Well, I’ve seen it ten thousand times. Recently I was asked to play the piano and show the film at a Lyme conference. I wanted nothing more than that. In that room with the Lyme doctor from America in the audience, the film haunted me again on the big screen. Nevertheless, I thought it was a beautiful moment. I thought to myself, wow, I just saved up. I’m just standing here now. It was a scary step to put the film online. Today’s generation can classify you as an attention whore very quickly, to put it frankly. I was very terrified of that. Fortunately, the first reactions to posts from the clinic were only positive. Then I also dared to share the whole video. Like my other posts on Instagram and Facebook, I got many reactions from other Lyme patients from all over Europe.”

You can now look forward again. Did you ever have a normal childhood?

My stomach problems started from the fourth to about the eighth grade. During the first year, I was still attending secondary school. That was the best time. Even though I was often very tired, I could keep up at school and meet up with friends. I never really had a carefree childhood. Those days are slowly coming now. There are moments when I feel completely better, when I can do things that a normal 17-year-old can do. Then, I just forget that I have an IV and take ten thousand pills.

Do you think you will ever fully recover?
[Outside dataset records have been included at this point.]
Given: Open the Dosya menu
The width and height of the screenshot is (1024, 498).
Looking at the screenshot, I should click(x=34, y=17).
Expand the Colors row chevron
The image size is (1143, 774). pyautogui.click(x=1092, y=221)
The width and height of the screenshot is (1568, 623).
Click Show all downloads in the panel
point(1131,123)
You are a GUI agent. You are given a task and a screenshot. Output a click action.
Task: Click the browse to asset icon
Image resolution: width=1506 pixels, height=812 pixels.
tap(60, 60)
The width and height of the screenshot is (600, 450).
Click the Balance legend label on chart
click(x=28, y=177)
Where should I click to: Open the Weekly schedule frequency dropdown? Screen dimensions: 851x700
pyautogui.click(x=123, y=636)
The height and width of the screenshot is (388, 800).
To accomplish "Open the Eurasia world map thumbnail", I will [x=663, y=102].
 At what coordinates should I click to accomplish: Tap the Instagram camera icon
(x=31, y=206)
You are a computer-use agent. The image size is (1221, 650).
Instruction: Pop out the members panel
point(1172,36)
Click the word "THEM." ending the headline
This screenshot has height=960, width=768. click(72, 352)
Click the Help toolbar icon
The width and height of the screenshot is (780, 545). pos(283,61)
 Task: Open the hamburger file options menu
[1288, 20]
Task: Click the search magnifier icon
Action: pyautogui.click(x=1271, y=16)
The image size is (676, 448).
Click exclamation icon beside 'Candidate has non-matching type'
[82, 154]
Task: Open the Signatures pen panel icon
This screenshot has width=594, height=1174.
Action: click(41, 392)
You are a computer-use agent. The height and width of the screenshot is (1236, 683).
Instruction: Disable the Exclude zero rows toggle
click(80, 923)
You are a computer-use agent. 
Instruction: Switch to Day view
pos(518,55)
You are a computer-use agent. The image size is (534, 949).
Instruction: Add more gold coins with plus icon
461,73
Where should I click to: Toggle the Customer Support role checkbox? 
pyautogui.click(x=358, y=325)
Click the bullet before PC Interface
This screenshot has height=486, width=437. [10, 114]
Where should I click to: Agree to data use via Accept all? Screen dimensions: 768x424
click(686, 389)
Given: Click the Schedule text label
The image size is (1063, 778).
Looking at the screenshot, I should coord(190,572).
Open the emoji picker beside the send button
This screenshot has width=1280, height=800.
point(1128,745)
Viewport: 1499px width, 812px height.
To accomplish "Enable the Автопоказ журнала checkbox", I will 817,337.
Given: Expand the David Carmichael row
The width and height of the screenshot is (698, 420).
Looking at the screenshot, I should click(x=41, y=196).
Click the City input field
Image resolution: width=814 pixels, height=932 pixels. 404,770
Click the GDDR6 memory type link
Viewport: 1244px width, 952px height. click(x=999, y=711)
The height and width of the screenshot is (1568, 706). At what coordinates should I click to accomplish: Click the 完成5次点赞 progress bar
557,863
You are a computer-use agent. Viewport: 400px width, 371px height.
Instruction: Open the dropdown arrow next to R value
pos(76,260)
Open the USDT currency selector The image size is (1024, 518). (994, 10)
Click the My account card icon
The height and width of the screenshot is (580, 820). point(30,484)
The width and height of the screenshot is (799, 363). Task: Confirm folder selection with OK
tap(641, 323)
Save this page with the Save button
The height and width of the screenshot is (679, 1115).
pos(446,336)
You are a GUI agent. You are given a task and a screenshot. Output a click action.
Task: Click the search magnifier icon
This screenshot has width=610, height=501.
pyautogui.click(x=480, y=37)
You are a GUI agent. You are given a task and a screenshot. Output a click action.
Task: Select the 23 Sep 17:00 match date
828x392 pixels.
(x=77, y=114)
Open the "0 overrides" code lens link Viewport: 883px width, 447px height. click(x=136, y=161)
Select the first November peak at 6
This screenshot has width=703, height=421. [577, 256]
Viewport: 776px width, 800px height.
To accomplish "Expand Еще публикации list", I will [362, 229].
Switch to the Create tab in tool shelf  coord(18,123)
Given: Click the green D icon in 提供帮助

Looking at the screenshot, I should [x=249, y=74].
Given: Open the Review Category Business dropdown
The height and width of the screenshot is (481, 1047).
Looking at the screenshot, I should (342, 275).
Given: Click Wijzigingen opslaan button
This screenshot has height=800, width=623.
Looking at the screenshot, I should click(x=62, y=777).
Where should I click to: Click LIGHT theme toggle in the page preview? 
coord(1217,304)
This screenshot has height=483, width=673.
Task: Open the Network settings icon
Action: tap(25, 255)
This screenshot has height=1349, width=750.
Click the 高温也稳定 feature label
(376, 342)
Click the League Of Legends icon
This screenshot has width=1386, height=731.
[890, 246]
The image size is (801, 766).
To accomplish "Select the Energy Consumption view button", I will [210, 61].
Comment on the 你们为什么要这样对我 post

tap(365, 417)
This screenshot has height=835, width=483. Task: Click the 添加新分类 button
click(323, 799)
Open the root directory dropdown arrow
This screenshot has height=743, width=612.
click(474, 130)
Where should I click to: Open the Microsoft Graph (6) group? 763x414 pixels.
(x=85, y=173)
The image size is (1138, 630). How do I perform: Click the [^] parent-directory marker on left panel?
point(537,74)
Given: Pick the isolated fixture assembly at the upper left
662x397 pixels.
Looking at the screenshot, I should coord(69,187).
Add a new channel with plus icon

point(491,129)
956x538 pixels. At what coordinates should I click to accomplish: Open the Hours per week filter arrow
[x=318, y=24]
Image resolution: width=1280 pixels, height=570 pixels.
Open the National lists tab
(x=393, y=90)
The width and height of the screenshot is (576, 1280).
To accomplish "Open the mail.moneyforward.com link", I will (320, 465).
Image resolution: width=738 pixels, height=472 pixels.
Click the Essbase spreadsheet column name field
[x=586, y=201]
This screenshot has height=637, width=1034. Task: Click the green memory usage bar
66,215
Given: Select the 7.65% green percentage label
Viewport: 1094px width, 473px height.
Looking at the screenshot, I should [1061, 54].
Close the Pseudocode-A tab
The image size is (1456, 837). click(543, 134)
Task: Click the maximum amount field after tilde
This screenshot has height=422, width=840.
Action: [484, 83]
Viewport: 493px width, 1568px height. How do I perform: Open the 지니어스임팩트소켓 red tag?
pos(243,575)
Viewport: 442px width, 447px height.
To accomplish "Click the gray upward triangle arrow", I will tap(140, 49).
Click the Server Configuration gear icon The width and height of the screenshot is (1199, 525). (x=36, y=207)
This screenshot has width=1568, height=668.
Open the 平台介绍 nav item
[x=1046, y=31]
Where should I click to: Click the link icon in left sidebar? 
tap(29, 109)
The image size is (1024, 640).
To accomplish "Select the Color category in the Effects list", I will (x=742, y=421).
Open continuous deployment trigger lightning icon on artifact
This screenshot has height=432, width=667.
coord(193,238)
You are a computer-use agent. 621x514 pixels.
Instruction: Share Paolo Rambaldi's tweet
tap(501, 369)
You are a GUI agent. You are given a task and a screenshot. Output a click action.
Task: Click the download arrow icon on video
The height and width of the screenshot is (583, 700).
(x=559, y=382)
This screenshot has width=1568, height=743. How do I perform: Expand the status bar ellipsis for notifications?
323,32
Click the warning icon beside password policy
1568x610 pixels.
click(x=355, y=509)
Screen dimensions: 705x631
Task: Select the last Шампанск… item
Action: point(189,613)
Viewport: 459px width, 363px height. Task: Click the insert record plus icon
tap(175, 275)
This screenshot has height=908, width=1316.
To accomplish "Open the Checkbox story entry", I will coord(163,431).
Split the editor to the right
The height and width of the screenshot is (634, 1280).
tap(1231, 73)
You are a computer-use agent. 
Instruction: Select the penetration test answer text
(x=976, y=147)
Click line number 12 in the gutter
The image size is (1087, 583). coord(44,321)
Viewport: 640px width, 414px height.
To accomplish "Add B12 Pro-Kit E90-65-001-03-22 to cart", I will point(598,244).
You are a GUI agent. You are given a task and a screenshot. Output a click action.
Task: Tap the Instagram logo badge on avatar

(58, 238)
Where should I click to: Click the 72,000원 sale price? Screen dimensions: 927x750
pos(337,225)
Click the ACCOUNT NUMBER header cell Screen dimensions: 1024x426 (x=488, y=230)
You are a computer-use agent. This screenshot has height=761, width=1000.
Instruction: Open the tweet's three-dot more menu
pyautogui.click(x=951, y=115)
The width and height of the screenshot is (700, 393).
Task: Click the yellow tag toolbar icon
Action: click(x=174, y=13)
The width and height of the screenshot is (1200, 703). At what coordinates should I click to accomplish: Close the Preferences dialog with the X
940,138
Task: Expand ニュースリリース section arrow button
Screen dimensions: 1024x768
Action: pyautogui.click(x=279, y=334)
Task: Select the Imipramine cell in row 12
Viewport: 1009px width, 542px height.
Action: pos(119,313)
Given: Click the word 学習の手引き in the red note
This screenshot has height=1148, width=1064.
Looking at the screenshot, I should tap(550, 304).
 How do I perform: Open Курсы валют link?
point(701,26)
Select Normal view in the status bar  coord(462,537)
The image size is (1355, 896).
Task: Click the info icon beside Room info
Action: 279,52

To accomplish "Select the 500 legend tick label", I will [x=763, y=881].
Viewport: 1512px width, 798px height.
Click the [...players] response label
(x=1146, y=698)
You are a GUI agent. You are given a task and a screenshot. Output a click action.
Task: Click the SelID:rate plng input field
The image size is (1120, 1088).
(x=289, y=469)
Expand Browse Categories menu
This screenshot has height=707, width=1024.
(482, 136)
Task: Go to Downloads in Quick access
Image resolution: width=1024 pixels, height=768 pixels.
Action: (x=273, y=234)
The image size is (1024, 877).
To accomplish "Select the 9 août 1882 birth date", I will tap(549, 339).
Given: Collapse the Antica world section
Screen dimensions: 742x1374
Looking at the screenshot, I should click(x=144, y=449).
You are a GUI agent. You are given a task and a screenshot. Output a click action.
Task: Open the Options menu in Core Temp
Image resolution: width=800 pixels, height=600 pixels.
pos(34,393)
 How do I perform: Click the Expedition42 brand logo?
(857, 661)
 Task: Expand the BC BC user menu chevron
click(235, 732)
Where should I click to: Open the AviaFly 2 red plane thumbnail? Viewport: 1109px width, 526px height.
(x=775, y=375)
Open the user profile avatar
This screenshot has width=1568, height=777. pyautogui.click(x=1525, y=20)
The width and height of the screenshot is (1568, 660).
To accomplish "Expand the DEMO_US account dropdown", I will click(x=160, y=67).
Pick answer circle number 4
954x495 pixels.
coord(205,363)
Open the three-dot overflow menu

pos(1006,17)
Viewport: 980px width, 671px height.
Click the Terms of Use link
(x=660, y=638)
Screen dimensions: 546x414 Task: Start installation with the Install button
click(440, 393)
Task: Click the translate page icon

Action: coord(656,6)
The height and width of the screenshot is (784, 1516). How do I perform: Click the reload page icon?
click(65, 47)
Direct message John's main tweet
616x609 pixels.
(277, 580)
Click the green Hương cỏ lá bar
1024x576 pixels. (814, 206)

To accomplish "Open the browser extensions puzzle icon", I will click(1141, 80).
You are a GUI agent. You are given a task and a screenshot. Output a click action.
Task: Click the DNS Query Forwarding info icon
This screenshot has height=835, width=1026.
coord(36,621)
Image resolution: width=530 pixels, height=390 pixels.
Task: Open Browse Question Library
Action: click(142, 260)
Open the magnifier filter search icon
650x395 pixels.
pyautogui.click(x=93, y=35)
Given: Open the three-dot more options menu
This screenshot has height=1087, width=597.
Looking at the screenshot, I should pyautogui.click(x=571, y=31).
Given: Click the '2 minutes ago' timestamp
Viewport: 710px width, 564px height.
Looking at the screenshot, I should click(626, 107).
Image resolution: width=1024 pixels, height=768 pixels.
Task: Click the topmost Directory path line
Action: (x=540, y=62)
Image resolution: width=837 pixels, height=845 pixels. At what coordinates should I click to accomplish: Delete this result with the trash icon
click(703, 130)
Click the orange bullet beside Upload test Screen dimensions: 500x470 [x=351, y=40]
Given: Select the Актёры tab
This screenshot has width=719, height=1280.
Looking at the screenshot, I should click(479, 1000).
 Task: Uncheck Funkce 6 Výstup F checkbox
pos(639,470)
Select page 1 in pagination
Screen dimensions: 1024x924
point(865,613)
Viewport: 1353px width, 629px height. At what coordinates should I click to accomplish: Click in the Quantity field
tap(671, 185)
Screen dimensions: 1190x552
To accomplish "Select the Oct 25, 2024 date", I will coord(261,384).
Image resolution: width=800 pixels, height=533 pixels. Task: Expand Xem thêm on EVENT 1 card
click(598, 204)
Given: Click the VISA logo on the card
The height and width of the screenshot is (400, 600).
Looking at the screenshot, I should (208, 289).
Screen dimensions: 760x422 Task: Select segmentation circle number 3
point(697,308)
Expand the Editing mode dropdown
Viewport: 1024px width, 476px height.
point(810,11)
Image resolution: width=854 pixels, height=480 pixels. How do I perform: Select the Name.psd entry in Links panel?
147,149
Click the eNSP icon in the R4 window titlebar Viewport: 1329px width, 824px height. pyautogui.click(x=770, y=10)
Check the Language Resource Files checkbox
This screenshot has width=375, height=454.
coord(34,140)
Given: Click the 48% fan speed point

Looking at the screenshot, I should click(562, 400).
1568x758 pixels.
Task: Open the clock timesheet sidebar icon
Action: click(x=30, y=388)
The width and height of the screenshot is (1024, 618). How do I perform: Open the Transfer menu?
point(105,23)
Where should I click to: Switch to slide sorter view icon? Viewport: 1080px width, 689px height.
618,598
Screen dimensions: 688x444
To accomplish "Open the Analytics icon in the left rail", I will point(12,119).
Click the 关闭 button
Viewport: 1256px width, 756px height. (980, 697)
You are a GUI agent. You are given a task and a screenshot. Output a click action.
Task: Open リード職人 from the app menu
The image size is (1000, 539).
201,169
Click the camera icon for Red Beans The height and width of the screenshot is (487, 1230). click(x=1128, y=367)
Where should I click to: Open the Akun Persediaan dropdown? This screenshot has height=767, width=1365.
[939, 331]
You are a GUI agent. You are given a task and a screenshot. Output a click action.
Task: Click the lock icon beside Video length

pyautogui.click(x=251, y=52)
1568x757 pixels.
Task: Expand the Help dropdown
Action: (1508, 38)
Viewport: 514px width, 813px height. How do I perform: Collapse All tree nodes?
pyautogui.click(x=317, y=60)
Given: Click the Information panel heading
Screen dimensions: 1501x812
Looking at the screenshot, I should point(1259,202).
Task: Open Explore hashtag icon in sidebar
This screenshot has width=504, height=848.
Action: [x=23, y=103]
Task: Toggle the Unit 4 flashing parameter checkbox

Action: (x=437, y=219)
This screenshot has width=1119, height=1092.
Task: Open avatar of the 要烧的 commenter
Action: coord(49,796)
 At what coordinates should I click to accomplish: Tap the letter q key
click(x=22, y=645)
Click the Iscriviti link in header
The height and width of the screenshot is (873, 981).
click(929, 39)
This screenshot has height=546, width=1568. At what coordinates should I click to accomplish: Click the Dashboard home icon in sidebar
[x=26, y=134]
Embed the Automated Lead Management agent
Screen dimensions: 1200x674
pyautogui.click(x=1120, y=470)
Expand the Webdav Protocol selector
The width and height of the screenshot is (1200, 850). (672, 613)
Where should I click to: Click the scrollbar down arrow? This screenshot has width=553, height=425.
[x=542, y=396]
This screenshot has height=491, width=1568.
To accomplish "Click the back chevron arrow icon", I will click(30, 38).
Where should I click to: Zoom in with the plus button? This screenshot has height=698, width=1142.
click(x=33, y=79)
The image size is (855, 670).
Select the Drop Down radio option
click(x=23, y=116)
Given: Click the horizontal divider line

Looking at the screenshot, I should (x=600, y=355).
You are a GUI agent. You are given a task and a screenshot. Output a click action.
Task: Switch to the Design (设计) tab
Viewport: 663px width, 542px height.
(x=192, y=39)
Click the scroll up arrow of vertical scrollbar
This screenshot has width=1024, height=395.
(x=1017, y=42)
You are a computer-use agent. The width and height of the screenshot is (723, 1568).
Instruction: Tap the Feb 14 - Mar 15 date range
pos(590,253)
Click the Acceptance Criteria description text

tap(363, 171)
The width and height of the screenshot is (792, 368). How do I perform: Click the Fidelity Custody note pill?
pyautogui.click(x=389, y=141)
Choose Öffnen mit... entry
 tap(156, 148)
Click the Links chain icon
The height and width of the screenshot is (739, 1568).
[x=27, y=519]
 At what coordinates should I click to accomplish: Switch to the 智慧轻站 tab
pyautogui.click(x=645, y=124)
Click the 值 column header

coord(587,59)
In January, the doctor said that I can be completely recovered within one to two years. That is of course our goal. After my treatment in Augsburg, the comas disappeared immediately and the headache attacks also stopped soon. Later, I had episodes of respiratory distress, for which I was even admitted to the intensive care unit. I also had to be given oxygen at home sometimes. That’s the scary thing about Lyme disease: the bacteria always look for another place to attack. So you never know what’s going to happen. The last time my fingers cramped up was just before the charity concert that was organised for me to play a piano piece. It still bothered me after that, but luckily it’s gotten a lot better lately.”

What are your dreams?

To get better and help others get better, like they did with me in Augsburg. Before I got sick, conservatory was my dream. Now I want to help people psychologically by doing sports with them. I was never a very sporty person. I used to run maybe once every three months. After I was paralysed, I made a list of how I wanted to get better. First it was my head; I wanted to be able to see light again, to speak, to concentrate. The second was to get my arms working again so I could play the piano again. My legs were third; I didn’t even need them back as long as the rest of my body was functioning again. The healing went in the opposite direction: my legs were the first to work again. Apart from meeting up with friends, I really enjoy running now, I really love it. I love running and I build it up a bit each time. This summer I’ll manage to run five kilometres, I’m sure of it.